Accounting is a profession where hard facts and clear, definable achievements with dollar signs attached to them get you a lot further than a smile in a video clip.

Jiles might have been able to insert concrete accounting accomplishments into her video, but it would have prevented her from tailoring the video resume for given positions.

Should your age/looks stop you?

Reasons to avoid going the video route include the potential for an employer to discriminate based on your age, your gender, your ethnicity or other visual cues. Such discrimination is not a given, of course, (it’s not even legal), but it happens.

The fear of age discrimination didn’t stop 50-something Bill Ross from working with InterviewClips.com on his own video resume.

His reason for shooting a video resume last year, which cost him about $300: He’d been in sales for more than 30 years, much of that time working for startups. In the startup ballgame, Ross said, you “can’t rely on standard ways of getting your message across to get your customers.”

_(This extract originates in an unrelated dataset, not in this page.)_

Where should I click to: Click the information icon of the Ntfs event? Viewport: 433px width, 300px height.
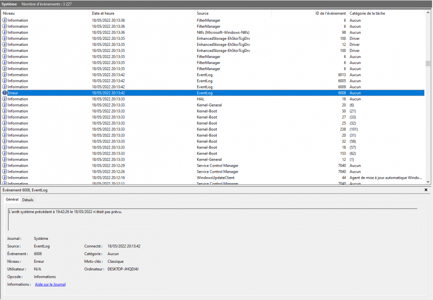coord(5,32)
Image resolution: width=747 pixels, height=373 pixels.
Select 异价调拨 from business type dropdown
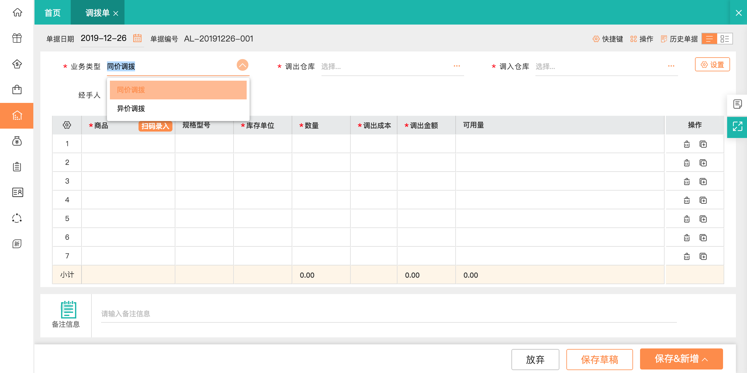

As it is for startups so it was for getting a job during the recession: Doing e-mail blasts and sending resumes out “clearly wasn’t working,” he said, and it was evident that hundreds of people were going after each job. “I recognized I had to do something different,” Ross said.

Ross said the video got the attention of a number of employers and resulted in several interviews.

Old-fashioned techniques still required

Ross is now the vice president of strategic services for Designworks, a marketing-services firm that specializes in working with B2B companies as they conduct complex sales. But the video didn’t play a role in his job there. While the video was successful in getting interviews for him, Ross employed old-fashioned techniques to win the job at Designworks: He painstakingly researched each job opportunity that interested him. Then, rather than responding to a given posting, Ross sent an e-mail to the hiring person who was conducting interviews, including a simple note that contained a link to the video. This generated between five and 10 interviews, he said.

What really clinched his job-hunt success, however, is even more traditional: He got his position through a mutual acquaintance and no one at Designworks even saw his video.

The moral of the story is that regardless of whether you opt to do a video resume, researching the company and the position, as well as networking and presenting a solid, standard, non-video resume, are still required.

“The more networking and research you bring to a project, the greater your chances of being hired or getting a job offer,” Lamb said. “And you should always follow the norm and send a hard copy of your resume, or e-mail it, in whatever form they’re asking for.”

“I tell clients your resume is a tool kit,” Lamb said. “You want to learn everything you can about a particular job opening. That becomes your target. Then you fine-tune the tool kit to make sure you hit the target directly.”